(Stored entries)
*** Block opens ***

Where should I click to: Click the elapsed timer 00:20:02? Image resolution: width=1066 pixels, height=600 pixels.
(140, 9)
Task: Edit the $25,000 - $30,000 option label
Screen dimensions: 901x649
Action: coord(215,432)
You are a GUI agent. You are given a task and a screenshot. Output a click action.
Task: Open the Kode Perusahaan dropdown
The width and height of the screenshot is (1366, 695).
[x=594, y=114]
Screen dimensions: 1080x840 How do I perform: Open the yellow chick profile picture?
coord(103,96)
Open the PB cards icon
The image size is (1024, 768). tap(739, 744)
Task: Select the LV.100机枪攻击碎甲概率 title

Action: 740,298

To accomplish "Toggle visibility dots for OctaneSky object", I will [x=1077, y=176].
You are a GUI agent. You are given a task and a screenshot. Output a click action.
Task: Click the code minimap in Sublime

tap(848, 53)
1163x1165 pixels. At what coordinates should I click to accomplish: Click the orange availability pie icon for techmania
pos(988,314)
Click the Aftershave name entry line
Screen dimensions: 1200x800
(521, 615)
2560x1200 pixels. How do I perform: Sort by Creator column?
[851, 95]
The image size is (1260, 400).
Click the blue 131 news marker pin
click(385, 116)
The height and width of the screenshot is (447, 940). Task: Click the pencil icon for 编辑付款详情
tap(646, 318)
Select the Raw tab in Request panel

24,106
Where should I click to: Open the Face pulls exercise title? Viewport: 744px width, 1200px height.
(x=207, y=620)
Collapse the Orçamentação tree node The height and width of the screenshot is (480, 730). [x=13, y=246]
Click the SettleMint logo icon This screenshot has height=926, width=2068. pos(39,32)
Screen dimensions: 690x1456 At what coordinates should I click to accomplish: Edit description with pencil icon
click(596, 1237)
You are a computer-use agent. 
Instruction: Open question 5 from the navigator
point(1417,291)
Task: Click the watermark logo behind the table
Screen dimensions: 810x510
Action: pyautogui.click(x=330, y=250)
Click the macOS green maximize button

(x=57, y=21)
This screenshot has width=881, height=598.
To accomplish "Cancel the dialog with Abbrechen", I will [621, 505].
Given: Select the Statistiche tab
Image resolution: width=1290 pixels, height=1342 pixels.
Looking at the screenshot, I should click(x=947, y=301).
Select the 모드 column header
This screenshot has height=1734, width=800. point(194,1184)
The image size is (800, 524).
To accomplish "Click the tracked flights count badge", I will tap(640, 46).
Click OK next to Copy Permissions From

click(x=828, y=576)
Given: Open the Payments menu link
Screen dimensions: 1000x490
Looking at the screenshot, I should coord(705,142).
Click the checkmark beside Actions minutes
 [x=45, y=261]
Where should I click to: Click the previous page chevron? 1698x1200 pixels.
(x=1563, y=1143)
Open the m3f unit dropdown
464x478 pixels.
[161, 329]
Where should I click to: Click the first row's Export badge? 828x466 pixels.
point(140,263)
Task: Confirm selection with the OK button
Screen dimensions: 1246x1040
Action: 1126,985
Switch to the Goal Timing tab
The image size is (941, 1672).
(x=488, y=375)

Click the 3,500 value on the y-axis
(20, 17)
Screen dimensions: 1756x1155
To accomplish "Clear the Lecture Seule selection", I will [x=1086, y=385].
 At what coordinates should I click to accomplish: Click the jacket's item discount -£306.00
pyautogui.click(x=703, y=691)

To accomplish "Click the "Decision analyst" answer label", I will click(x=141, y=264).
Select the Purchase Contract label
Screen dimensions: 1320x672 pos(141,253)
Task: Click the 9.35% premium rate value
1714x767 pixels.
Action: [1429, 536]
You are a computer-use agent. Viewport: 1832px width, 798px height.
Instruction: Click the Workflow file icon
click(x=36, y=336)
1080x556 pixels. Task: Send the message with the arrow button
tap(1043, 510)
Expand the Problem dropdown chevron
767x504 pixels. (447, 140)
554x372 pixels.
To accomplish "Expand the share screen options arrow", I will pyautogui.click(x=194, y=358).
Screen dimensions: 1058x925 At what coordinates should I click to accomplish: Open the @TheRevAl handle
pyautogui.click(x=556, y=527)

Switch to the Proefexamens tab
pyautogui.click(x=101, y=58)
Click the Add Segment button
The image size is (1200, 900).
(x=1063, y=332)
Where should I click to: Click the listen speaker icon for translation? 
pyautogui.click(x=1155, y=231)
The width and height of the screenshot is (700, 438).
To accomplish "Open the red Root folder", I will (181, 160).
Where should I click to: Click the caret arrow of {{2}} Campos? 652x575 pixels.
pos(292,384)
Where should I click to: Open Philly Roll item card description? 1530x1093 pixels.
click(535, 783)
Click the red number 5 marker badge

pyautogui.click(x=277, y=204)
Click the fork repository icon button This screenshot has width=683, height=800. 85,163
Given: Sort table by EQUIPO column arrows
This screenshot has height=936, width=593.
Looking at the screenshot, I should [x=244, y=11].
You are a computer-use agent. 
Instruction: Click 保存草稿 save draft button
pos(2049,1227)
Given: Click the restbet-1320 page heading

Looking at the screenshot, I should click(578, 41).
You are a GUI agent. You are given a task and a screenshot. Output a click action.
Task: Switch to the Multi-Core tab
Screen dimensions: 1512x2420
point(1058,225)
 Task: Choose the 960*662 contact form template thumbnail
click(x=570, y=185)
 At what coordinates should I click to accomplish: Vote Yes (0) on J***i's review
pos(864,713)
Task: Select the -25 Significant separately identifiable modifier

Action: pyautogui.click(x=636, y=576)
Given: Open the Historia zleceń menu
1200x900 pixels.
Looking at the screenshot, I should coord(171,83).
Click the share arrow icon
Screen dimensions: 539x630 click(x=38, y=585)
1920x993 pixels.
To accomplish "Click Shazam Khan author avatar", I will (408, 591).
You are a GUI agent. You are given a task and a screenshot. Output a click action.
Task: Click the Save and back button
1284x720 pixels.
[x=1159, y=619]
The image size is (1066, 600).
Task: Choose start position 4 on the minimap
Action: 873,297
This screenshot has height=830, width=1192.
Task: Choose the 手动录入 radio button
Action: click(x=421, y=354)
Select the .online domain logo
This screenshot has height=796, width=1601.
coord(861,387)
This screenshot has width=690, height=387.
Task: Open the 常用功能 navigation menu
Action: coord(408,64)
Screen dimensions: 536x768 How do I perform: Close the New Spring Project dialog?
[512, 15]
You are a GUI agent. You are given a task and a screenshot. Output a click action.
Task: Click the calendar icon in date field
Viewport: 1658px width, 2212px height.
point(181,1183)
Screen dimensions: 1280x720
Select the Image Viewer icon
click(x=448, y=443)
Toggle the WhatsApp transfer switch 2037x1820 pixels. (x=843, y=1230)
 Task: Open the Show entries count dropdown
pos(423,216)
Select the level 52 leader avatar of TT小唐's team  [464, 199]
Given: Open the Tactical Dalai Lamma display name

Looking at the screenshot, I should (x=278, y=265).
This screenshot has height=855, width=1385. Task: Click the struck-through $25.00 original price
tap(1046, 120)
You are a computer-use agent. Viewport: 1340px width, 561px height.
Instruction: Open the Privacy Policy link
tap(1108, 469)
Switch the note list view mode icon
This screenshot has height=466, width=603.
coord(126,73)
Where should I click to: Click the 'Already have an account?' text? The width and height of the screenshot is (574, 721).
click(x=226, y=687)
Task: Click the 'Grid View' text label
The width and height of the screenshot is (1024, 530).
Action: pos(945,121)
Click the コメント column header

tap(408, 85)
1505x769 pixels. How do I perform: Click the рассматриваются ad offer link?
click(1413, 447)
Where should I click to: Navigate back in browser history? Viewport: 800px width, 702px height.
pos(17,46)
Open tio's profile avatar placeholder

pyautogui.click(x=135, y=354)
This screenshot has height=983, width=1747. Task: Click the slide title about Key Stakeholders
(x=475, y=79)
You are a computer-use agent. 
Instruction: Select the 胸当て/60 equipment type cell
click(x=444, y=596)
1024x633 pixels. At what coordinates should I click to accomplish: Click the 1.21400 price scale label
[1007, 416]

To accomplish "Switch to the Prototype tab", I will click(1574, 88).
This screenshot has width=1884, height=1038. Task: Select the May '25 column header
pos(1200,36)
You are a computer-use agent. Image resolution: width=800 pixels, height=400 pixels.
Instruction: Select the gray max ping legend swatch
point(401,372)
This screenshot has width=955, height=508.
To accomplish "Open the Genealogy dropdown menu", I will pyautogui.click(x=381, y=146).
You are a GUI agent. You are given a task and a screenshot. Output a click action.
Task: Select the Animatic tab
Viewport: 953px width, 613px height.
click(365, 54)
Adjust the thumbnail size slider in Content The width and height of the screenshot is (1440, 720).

*** Block closes ***

WHAT YOU WILL DO> Among the entries above, how many lines include the word "table"? Reply with the number only.

WORKED SOLUTION> 2